=== BRANO FORNITO ===
Il messaggio del Consiglio d’Europa

Sebbene, secondo i dati della World coalition against the death penalty, ovvero la coalizione contro la pena di morte, 142 paesi abbiano abolito questa condanna e nel 2019 i dati si sono abbassati rispetto agli ultimi 10 anni, ancora 20 paesi hanno deciso di ricorrere a questa pena. Anche in Europa, vi è uno stato che ancora la prevede: la Bielorussia.

Riguardo quest’ultimo il Consiglio invita ad abolirla poiché «crudele e inumana». Scrivono allo stato europeo:

«Il Consiglio d’Europa e l’UE esortano ancora una volta la Bielorussia, unico paese europeo che ancora esegue condanne a morte, ad abolire la pena capitale e a unirsi alla grande maggioranza di nazioni che hanno abbandonato definitivamente questa pratica crudele e inumana. Invitiamo inoltre gli Stati osservatori del Consiglio d’Europa che non hanno ancora abolito la pena di morte a promuovere un dibattito aperto sugli ostacoli che bloccano il loro cammino verso l’abolizione».

=== PROBLEMA ASSEGNATO 1 ===
Nel brano sul messaggio del Consiglio d'Europa, qual è lo stato europeo che prevede ancora la pena di morte?

=== RIGHE DELL'ESERCIZIO ===
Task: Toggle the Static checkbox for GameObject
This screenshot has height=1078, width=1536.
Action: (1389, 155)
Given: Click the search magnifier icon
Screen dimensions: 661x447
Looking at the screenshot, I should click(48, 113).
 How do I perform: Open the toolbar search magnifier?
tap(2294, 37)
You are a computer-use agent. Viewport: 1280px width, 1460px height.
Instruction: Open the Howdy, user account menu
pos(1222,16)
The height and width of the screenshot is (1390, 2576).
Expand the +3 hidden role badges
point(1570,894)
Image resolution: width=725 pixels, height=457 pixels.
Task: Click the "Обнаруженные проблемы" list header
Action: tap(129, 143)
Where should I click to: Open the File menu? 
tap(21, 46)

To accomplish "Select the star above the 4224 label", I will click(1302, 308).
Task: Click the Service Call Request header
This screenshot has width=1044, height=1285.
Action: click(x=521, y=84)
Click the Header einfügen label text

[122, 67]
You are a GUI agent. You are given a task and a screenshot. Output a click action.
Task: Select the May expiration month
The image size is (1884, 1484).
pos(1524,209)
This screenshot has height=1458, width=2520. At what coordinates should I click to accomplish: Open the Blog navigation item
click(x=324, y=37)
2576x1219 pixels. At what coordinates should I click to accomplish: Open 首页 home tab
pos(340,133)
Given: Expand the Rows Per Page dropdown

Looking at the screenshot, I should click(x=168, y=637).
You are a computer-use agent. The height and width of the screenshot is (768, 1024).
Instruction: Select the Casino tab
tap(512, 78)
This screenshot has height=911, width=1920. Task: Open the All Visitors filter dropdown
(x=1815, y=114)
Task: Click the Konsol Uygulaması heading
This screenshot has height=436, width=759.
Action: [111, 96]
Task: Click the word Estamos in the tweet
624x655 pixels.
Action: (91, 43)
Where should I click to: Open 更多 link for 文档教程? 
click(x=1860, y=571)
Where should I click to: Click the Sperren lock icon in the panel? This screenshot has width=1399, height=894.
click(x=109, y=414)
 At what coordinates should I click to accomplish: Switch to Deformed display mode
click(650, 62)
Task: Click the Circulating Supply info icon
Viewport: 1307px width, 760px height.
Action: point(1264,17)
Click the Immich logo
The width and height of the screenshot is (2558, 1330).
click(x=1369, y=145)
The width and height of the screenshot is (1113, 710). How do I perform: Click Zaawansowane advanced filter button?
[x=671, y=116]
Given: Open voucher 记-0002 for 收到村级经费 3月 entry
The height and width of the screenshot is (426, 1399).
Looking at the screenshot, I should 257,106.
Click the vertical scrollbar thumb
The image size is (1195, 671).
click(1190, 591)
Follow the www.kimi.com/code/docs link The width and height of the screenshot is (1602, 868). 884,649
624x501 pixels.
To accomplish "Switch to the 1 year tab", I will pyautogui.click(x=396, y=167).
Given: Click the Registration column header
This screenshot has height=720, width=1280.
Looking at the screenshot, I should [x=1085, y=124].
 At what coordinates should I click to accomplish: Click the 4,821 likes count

=== PROBLEMA ASSEGNATO 2 ===
Riporta tutte le righe che contengono la stringa "coordinates".

=== RISULTATO CORRETTO 1 ===
La Bielorussia.

=== RISULTATO CORRETTO 2 ===
This screenshot has height=1458, width=2520. At what coordinates should I click to accomplish: Open the Blog navigation item
2576x1219 pixels. At what coordinates should I click to accomplish: Open 首页 home tab
 At what coordinates should I click to accomplish: Switch to Deformed display mode
 At what coordinates should I click to accomplish: Click the 4,821 likes count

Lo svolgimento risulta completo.